Bonaventura, Tutto può essere indicato come traccia per arrivare a Dio

Bonaventura riassume in queste pagine del Breviloquium la sua concezione circa il rapporto fra l’uomo, l’universo e Dio, nota come dottrina dell’esemplarismo. Essa è di chiara ispirazione francescana oltre che agostiniana.

 

Breviloquium, Parte II, cap. XII

 

1.     Da tutte le cose predette si può concludere che il mondo, creatura di Dio, è come un certo libro, in cui riluce, si rappresenta e si legge la Trinità che ne è la fattrice [in quo relucet, repraesentatur et legitur Trinitas fabricatrix] secondo un triplice grado di espressione, cioè per modo di vestigio, di immagine e di similitudine: cosí che la ragione di vestigio si trova in tutte le creature, la ragione di immagine nelle sole creature intellettuali, la ragione di similitudine nelle sole creature deiformi; da ciò, come da tanti gradi scalari, l’intelletto umano è indotto gradatamente ad ascendere verso il sommo principio che è Dio.

2.     La ragione poi per cui noi intendiamo queste cose è che, avendo tutte le creature riferimento al loro Creatore e dipendenza da esso, ad esso possono venir paragonate o come a principio creativo, o come oggetto motivo, o come dono inabitativo.
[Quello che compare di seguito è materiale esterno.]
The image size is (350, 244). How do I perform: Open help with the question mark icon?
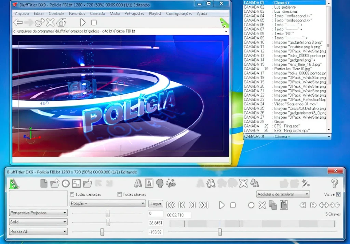[x=335, y=183]
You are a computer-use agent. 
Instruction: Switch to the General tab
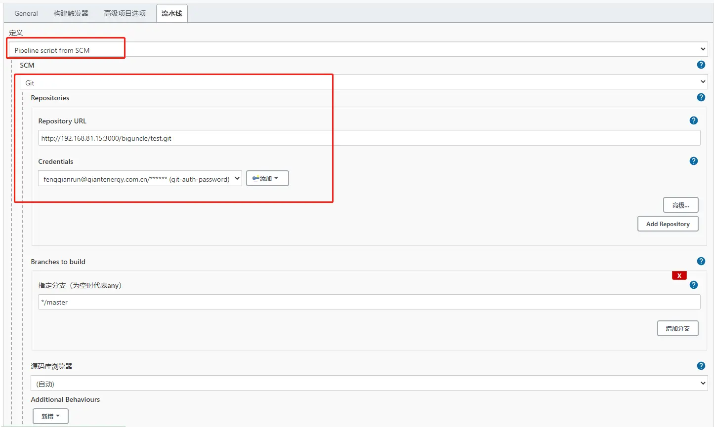pyautogui.click(x=26, y=13)
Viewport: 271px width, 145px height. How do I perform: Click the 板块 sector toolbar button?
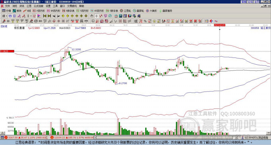pos(17,11)
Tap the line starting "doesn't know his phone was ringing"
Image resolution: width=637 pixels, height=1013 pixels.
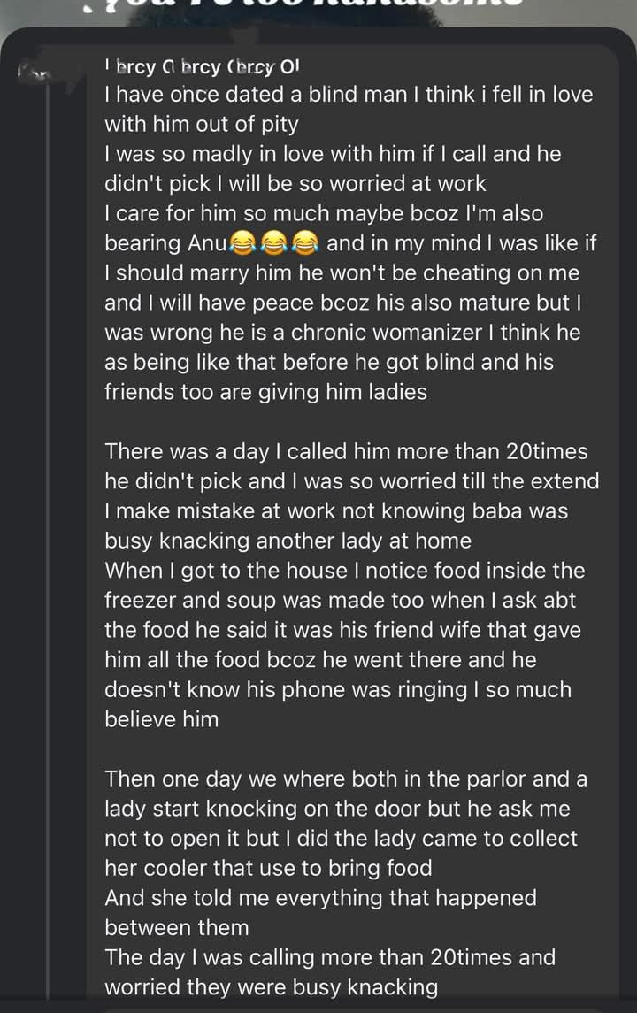point(338,689)
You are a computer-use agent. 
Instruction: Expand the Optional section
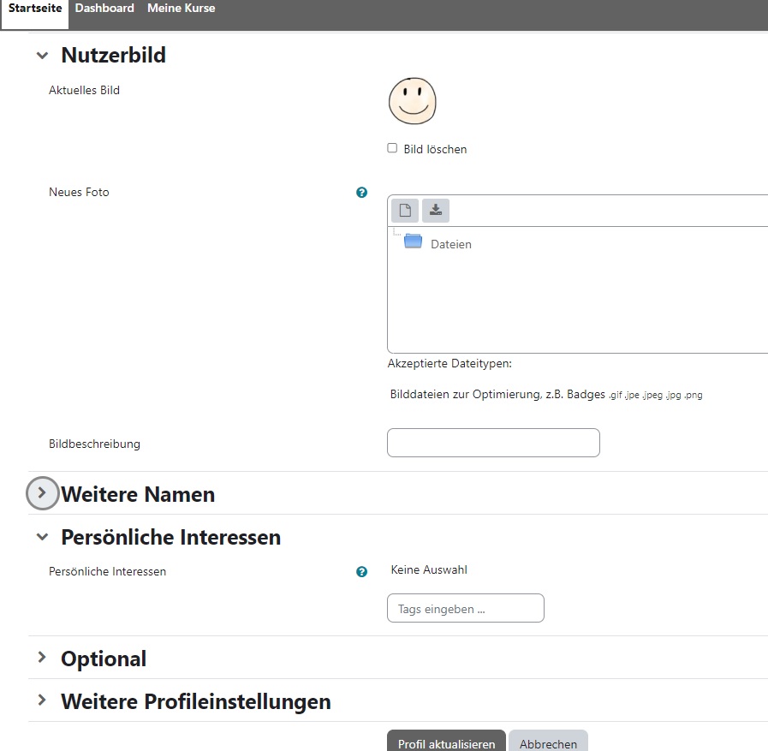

Sotto il primo aspetto viene riferito a Dio ogni suo effetto, sotto il secondo aspetto viene riferito ogni intelletto, sotto il terzo aspetto ogni spirito che sia giusto e accetto a Dio. Pertanto ogni effetto per quanto poco abbia di essere, ha Dio come principio. Ogni intelletto per poco che abbia di luce, è atto per mezzo della luce e dell'amore a capire Dio. Infine ogni spirito giusto e santo ha infuso in sé il dono dello Spirito Santo.

3.     E poiché la creatura non può avere Dio come principio, se non è configurata ad esso secondo l'unità, la verità e la bontà; né Dio secondo l'obbietto, se non lo capisce per mezzo della memoria, dell'intelligenza e della volontà; né Dio come dono infuso se essa non è configurata a Lui per mezzo della fede della speranza e dell'amore come triplice dote; e avendosi cosí tre conformità: lontana da Dio la prima, propinqua la seconda e prossima la terza, ne deriva che la prima si chiama vestigio della Trinità, la seconda immagine e la terza similitudine.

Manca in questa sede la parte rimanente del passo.